Chevrolet Vice President Steve Majoros spotlighted the General Motors brand's electric versions of top-selling trucks.
These include the massive Silverado pickup truck -- typically the nation's second most popular vehicle after the Ford F-series -- and the Equinox, unveiled last Thursday with a starting price of $30,000, an affordable level in a pricey space.
Chevy, which unveiled Wednesday a performance edition of its Tahoe gasoline-powered truck, plans this weekend to launch a new media blitz highlighting its electric vehicle offerings at different price points in ways that will lead to "mainstream EV adoption at scale," Majoros told the gathering.
Stellantis brand Jeep released a 30-year commemorative edition of the popular Grand Cherokee SUV, as well as a new fifth-generation model that is the first Jeep plug-in hybrid.
The presentations opened the first Detroit car show since 2019 following pandemic cancelations. The gathering, shifted to fall from its old January time slot, is much smaller than in years past, with most foreign automakers and newer players like Tesla not presenting.
Biden is expected to tout major legislative victories in recent weeks on federal funding for semiconductor investment and climate change mitigation.
A White House fact sheet highlighted a deluge of investment decisions by companies that have amounted to nearly $85 billion in investment on manufacturing of EVs, batteries, and chargers in the United States since Biden took office.

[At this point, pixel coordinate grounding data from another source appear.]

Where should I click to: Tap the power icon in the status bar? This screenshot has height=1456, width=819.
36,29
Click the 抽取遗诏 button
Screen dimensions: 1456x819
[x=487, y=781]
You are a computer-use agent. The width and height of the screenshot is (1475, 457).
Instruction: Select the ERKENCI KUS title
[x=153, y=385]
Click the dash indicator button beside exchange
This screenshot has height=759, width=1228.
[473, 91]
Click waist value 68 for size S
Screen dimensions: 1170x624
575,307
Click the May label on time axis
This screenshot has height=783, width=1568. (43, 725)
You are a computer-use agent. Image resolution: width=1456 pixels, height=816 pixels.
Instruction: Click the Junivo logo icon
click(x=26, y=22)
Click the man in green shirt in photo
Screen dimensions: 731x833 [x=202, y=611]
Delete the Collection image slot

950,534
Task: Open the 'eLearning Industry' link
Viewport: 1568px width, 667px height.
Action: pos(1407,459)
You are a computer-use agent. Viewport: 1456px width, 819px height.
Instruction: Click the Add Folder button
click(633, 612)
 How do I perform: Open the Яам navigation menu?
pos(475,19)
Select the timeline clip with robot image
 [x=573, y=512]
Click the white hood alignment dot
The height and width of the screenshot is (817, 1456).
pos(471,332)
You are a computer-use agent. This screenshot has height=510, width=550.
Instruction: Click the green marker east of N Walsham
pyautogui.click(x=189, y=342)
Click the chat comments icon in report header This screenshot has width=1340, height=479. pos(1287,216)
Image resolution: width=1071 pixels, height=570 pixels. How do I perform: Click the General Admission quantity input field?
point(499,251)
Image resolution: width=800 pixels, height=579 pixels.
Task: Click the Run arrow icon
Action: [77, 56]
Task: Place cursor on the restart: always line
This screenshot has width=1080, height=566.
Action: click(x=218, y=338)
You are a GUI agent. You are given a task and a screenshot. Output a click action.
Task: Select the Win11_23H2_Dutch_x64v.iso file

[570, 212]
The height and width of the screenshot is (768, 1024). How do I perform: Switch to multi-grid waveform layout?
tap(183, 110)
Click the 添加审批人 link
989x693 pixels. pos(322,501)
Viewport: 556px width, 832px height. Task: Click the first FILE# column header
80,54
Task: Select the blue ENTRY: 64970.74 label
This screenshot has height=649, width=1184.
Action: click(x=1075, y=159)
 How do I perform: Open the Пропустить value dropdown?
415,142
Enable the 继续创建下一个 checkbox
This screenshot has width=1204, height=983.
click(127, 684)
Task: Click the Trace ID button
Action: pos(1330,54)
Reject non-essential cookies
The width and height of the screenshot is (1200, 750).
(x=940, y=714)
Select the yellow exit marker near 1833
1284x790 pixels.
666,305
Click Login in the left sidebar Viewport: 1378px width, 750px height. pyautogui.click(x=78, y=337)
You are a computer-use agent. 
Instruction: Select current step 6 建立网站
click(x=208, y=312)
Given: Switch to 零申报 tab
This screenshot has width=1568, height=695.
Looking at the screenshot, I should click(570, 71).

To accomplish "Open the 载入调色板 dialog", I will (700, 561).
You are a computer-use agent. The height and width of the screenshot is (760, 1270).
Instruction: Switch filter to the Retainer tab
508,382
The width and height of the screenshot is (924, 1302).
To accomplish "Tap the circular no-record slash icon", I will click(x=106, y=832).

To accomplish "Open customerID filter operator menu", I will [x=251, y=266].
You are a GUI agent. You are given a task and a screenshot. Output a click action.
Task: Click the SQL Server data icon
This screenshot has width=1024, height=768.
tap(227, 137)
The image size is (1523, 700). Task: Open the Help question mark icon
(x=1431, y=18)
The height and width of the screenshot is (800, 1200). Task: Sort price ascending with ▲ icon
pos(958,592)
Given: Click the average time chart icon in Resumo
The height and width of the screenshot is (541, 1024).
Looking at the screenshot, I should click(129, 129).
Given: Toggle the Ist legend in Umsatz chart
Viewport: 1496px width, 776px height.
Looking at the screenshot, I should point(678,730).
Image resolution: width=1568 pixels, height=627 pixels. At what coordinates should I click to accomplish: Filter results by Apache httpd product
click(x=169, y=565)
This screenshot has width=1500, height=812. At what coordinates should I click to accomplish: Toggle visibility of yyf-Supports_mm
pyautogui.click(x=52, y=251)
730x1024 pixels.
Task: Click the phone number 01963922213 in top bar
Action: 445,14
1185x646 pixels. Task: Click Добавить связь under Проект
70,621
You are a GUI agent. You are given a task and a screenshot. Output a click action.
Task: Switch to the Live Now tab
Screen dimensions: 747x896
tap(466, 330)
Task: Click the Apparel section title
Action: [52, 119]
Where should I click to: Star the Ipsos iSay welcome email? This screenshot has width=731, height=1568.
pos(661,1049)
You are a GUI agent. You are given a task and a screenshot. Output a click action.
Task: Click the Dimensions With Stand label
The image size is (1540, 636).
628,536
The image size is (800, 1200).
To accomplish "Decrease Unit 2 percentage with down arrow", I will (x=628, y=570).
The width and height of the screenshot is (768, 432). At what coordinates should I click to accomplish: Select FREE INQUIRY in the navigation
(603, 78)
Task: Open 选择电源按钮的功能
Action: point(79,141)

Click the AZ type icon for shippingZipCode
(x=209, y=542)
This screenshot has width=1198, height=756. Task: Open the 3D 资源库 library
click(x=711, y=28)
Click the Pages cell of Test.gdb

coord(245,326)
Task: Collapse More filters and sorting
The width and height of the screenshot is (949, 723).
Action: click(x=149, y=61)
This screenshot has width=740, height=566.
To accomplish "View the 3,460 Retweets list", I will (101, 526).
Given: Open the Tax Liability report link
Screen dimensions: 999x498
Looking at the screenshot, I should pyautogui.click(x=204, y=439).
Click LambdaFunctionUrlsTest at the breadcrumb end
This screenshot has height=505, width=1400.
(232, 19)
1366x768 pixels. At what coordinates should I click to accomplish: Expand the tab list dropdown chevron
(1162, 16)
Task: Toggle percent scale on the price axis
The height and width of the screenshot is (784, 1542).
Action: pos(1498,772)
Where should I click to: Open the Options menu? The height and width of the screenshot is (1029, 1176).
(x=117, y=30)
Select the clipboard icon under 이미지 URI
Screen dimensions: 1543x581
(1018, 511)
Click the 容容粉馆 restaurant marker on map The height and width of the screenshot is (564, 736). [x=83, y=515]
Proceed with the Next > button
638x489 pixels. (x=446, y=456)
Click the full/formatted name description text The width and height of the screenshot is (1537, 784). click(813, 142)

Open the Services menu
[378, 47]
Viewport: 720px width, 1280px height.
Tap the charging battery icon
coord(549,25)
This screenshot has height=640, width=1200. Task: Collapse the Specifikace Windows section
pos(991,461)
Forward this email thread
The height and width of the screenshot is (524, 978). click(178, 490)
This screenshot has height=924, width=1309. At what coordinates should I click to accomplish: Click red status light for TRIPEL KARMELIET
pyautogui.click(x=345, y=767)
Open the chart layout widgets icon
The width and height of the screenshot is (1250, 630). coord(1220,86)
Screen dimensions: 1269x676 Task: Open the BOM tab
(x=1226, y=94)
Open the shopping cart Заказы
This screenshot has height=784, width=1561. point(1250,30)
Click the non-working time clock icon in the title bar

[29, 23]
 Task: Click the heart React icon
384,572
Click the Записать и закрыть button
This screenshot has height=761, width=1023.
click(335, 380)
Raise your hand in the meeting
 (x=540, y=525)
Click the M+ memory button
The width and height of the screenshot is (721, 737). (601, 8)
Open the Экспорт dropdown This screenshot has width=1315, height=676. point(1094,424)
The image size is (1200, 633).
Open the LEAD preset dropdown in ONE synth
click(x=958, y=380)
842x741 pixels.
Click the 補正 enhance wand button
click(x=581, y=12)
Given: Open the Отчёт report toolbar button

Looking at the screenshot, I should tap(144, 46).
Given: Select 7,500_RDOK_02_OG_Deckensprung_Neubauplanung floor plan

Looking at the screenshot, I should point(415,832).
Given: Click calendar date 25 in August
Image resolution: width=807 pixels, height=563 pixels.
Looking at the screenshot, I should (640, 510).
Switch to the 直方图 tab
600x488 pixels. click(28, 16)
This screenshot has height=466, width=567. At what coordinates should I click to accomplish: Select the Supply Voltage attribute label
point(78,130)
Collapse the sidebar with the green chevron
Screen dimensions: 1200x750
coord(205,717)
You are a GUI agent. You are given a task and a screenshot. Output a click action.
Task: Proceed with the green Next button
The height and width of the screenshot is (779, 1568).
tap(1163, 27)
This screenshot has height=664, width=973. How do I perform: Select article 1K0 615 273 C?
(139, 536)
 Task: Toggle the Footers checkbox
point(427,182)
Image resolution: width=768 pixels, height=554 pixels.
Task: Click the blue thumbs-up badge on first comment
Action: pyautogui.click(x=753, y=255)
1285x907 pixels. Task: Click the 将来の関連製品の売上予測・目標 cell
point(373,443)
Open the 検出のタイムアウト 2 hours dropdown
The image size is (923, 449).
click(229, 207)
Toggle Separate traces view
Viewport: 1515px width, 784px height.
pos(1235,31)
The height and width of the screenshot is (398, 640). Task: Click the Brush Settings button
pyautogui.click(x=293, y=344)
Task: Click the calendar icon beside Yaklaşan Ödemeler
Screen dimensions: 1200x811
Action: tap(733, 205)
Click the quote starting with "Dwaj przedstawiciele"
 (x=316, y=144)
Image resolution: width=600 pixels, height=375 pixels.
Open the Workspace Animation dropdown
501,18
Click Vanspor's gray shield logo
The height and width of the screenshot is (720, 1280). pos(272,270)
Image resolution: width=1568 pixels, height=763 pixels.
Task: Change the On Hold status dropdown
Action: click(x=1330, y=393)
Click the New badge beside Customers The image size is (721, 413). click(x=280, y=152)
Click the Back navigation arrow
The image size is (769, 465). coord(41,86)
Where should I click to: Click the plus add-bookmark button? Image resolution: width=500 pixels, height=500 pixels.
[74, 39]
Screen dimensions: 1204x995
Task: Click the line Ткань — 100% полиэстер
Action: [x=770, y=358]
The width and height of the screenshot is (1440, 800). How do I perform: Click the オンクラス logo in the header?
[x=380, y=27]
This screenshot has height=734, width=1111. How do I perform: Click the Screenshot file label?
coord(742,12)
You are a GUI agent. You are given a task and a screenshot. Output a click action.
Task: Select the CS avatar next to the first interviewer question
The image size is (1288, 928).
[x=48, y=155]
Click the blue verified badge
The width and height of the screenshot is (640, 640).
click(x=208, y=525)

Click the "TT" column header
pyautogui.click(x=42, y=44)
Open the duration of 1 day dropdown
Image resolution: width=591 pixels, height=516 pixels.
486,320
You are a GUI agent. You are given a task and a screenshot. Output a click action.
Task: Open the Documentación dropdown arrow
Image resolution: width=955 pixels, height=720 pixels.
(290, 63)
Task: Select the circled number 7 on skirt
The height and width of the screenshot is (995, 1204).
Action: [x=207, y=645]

"The President's economic plan has generated an American, EV manufacturing boom that is creating new economic opportunity and tens of thousands of good-paying and union jobs across the country," the fact sheet said.
Automakers have been griping about a provision in the just-passed Inflation Reduction Act that sets strict sourcing requirements for federal EV subsidies.
But Biden has a long and generally warm relationship with Detroit giants after presiding as vice president over the bailouts following the 2008 financial crisis.
As president, he has visited both GM and Ford.
Biden "has given a lot of kudos to the Detroit automakers," said Jessica Caldwell, executive director of insights for the automotive research firm Edmunds.
"He's been seen driving a lot of their products at the White House and all sorts of other places."